Les faits existent. Il serait vain de les nier. La politique de l’Etat israélien est indéfendable. Comme il est difficile de nier l’implication de la CIA dans l’instauration de disctatures en Amérique latine. Ce sont des faits politiques qui exigent des solutions politiques. Mais tout se passe comme si l’impossibilité de cette solution engeandrait des fantasmes, des monstres de la raison.

Nous sommes devant un couple fantasmé… qui est persécuté, qui est persécuteur ?

Autre fait d’actualité, la démission de René Balme du Parti de Gauche. Je veux noter la manière dont celui qui avait fait de son site le lieu privilégié d’un discours conspirationniste et antisémite (j’ai déjà dit à ce propos ce qu’il y avait à dire) se présente comme victime d’une persécution et ne peut s’empêcher se faisant de revenir à ses obsessions, il serait une victime du complot financier CQFD…  Voici ce qu’il affirme ».

« Ce communiqué qui dans dans sa rédaction peut laisser entendre que j’aurai participé à la promotion d’idées racistes, antisémites ou négationnistes est parfaitement choquant et diffamatoire. Il démontre s’il en était besoin, que le PG n’a pas pris la peine de s’informer sur mon parcours militant et politique. Il ne connait rien de mes engagements contre le racisme, l’antisémitisme et le négationnisme. Il ne sait rien de la politique humaniste que nous menons collectivement sur la commune de Grigny depuis plus de 30 ans.

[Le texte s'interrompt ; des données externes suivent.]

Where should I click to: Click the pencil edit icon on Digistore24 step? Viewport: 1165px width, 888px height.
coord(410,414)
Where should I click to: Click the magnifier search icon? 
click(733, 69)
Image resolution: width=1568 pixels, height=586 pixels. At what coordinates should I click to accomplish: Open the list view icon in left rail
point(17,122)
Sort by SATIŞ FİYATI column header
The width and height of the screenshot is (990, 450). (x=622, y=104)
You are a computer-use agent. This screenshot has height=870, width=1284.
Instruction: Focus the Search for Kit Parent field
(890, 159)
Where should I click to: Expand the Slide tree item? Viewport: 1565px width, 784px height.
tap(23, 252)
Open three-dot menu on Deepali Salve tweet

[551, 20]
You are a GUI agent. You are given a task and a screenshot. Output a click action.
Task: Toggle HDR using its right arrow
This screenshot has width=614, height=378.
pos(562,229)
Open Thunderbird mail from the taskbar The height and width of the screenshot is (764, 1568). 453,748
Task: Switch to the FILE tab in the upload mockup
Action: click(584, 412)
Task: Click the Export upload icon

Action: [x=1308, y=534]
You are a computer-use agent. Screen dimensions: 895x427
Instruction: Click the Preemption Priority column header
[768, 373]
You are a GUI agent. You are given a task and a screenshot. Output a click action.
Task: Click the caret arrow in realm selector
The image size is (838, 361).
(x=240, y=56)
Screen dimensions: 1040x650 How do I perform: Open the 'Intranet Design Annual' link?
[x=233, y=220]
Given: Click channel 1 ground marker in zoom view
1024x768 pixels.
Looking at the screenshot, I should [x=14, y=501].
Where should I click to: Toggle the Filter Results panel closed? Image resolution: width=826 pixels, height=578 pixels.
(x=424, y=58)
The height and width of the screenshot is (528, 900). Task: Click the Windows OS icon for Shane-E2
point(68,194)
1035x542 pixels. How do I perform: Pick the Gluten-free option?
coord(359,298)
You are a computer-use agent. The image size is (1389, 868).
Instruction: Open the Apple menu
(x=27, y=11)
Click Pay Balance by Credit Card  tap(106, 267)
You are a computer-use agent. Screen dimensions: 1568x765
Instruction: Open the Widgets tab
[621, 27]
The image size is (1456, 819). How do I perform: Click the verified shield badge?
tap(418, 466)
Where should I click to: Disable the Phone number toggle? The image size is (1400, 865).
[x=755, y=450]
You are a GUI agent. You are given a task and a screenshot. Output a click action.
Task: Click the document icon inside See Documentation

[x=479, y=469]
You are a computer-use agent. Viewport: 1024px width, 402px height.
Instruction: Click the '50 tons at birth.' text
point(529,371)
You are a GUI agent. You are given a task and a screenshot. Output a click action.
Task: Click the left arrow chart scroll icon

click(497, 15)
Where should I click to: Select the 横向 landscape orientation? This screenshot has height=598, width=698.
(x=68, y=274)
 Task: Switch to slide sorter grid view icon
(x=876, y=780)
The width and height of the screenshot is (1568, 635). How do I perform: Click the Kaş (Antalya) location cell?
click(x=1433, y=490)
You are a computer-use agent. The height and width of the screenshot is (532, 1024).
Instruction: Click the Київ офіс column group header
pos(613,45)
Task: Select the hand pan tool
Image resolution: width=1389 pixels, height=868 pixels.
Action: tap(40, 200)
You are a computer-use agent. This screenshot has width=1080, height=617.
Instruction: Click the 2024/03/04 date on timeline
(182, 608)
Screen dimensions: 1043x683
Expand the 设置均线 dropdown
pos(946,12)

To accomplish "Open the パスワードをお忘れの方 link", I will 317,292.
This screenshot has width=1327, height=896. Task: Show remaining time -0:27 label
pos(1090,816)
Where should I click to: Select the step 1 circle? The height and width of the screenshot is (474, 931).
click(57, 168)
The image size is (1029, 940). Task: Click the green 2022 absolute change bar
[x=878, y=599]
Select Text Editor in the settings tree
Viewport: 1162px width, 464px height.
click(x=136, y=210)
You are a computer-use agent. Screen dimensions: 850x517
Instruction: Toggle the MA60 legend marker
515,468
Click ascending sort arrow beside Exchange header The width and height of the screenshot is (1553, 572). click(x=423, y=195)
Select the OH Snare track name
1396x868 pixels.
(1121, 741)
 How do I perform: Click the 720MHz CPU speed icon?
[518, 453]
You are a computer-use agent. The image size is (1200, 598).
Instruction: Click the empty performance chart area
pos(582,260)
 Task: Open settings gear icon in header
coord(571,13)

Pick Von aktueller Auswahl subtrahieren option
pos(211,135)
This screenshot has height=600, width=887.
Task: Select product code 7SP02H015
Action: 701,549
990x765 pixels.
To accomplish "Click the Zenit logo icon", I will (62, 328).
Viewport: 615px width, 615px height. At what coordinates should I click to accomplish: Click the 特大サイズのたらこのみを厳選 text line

Le Parti de Gauche a décidé de privilégier le « politiquement correct », abandonnant en cela les visées révolutionnaires dont il se disait porteur tout au long des différentes campagnes électorales qui ont jalonné les derniers mois écoulés. Il a aussi, décidé de courber l’échine face aux promoteurs de la pensée unique, préférant accompagner la campagne de dénigrement et de diffamation, à mon endroit, qui a été orchestrée par certains sites internet largement soutenus pas le monde de la finance. »

Pas le moindre doute n’effleure cet homme, il n’est pas antisémite, ni négationniste quelles que soient les preuves accumulées, il est seulement victime du monde de la finance et qui est le monde de la finance ? Il n’a pas le moindre doute sur lui-même pas plus que Théodorakis convaincu que les juifs américains sont à l’origine des maux de la Grèce et que les mêmes juifs lui font barrage puisqu’ils ont le pouvoir sur 99% des orchestres symphoniques. Le cas Mikis Théodorakis est intéressant non seulement parce qu’il se croît obligé d’affirmer qu’on l’accuse à tort d’antisémitisme comme René Balme mais il assortit sa protestation d’un véritable cri d’amour.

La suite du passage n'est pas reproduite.